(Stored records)

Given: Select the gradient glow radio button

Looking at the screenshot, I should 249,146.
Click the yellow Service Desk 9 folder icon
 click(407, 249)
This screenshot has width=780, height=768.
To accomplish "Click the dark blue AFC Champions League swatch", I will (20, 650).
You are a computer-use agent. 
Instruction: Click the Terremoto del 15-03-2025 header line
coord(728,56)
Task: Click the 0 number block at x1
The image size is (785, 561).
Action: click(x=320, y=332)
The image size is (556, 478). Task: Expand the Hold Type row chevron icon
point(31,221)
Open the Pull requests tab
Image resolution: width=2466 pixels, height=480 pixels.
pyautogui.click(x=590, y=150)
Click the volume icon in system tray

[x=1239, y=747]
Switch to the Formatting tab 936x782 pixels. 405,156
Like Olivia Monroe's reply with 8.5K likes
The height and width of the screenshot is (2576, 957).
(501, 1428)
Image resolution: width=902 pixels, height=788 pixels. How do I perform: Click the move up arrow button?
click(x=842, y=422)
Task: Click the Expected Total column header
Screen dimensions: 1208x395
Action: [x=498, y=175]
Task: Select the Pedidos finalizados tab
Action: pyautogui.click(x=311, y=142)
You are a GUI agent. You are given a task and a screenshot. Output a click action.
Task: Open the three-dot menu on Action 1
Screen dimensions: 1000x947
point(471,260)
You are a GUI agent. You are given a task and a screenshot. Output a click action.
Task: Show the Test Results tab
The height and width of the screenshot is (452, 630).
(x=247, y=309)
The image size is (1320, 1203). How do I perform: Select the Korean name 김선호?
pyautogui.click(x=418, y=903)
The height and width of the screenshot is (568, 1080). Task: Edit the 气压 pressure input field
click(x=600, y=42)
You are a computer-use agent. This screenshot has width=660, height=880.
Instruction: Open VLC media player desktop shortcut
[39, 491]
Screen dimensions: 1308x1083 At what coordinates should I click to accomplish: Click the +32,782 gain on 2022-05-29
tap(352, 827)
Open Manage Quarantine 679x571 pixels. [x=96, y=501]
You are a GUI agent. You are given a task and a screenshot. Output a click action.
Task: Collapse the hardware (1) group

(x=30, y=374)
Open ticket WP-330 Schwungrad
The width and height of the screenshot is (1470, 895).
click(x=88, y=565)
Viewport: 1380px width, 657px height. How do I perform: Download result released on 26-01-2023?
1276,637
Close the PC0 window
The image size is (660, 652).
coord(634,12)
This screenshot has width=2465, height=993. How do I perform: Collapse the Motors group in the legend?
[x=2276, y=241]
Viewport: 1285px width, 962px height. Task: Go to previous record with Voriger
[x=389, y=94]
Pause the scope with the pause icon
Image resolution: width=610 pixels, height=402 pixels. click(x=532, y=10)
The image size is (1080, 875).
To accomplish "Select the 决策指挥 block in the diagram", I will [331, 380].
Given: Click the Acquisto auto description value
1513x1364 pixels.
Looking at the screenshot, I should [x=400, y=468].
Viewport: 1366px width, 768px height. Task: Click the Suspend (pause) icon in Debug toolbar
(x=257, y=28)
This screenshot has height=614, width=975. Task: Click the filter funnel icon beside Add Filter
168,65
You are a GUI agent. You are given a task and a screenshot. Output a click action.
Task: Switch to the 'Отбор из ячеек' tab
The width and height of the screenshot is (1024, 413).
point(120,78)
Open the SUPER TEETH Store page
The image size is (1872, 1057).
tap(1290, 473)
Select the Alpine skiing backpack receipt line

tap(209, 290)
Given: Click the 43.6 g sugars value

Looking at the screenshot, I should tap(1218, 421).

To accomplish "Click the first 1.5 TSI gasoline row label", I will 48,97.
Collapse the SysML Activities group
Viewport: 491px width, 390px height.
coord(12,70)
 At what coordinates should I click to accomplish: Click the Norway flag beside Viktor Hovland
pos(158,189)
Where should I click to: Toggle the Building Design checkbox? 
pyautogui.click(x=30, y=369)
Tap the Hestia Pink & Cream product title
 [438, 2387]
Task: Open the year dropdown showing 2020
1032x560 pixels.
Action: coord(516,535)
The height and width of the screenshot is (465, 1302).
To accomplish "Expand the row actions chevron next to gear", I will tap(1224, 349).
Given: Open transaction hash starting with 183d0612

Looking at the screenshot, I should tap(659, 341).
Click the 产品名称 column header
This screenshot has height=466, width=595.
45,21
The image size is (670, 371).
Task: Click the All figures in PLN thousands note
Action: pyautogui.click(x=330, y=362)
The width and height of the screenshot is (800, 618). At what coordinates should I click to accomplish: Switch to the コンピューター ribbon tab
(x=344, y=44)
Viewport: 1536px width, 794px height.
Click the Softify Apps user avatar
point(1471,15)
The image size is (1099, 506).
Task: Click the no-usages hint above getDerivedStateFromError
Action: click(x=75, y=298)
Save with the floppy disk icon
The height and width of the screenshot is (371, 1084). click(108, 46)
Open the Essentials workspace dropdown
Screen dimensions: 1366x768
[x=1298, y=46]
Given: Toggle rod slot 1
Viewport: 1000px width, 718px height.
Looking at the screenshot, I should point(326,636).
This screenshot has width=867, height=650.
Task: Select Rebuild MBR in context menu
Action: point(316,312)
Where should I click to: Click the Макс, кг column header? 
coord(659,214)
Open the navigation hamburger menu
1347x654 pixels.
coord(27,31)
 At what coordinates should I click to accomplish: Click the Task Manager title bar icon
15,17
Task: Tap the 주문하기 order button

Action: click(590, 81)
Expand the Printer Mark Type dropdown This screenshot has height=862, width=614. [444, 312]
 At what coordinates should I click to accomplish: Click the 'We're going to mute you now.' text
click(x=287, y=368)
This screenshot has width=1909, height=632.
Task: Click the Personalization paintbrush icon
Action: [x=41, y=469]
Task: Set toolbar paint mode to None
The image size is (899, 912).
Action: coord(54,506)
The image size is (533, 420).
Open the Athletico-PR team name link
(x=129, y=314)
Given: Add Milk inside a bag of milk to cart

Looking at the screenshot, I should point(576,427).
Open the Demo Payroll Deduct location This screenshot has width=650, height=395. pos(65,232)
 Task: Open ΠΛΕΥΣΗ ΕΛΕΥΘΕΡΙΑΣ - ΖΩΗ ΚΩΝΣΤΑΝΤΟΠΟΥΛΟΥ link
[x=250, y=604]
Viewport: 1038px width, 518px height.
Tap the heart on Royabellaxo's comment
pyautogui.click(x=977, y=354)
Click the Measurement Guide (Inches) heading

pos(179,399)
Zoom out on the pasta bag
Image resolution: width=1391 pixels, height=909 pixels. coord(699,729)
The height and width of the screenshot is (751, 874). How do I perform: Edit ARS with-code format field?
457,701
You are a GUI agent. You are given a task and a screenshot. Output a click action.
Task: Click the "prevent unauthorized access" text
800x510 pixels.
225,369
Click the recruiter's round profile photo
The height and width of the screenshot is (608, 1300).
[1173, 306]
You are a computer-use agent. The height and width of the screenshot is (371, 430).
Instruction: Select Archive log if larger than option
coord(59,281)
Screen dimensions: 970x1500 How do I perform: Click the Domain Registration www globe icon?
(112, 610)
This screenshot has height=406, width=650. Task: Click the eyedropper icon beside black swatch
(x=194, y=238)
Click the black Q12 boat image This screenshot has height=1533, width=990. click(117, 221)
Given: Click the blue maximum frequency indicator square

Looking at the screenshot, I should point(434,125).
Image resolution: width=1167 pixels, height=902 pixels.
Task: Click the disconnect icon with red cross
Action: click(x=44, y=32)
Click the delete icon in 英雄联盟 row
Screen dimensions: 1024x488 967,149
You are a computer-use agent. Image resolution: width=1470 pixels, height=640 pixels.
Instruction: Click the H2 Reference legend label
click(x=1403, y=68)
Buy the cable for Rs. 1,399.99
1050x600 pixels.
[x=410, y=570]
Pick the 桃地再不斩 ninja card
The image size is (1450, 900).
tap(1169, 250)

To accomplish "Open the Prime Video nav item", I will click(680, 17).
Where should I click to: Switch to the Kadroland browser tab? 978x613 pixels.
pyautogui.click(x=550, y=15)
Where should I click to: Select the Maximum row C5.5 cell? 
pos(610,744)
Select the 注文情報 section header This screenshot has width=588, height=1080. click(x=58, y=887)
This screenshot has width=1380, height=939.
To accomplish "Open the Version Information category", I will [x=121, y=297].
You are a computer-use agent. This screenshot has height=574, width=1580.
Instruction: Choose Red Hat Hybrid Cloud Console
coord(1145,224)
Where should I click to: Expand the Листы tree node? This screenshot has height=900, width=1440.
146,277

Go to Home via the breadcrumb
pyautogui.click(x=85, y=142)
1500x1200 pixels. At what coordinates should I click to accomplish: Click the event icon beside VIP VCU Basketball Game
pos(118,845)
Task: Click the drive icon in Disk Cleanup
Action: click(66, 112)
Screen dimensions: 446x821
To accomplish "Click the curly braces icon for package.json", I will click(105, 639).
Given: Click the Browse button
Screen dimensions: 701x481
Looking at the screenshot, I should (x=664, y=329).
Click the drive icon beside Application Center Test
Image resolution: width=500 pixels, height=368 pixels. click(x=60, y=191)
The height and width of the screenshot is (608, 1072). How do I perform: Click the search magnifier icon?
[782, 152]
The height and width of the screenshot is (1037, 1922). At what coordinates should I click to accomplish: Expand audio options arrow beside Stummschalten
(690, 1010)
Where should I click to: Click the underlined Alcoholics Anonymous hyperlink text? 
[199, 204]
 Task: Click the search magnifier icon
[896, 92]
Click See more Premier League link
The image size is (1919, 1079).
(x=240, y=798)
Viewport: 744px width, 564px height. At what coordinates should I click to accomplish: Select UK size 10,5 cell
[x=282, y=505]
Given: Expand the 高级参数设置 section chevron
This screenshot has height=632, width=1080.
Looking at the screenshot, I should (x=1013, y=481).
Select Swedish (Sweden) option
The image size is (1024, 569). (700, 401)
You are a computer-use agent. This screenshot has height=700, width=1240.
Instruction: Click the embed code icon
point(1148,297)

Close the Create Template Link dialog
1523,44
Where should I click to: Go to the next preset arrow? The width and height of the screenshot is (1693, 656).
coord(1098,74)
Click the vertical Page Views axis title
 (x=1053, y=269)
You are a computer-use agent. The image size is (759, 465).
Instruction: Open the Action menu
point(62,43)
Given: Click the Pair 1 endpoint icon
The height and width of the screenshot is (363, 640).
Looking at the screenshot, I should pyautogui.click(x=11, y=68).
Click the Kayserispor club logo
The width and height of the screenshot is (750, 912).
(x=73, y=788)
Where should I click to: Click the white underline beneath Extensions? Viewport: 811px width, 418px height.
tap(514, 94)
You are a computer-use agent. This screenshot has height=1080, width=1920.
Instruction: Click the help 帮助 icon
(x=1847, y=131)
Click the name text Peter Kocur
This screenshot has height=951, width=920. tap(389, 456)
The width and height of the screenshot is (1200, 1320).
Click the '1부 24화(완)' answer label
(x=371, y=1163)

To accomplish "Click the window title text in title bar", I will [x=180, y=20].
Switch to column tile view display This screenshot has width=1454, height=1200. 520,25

The problem: Above are the records; repeat exactly the lines from the one holding "Viewport: 1038px width, 518px height." down to the one holding "You are a computer-use agent. The height", end lines included.

Written solution:
Viewport: 1038px width, 518px height.
Tap the heart on Royabellaxo's comment
pyautogui.click(x=977, y=354)
Click the Measurement Guide (Inches) heading

pos(179,399)
Zoom out on the pasta bag
Image resolution: width=1391 pixels, height=909 pixels. coord(699,729)
The height and width of the screenshot is (751, 874). How do I perform: Edit ARS with-code format field?
457,701
You are a GUI agent. You are given a task and a screenshot. Output a click action.
Task: Click the "prevent unauthorized access" text
800x510 pixels.
225,369
Click the recruiter's round profile photo
The height and width of the screenshot is (608, 1300).
[1173, 306]
You are a computer-use agent. The height and width of the screenshot is (371, 430).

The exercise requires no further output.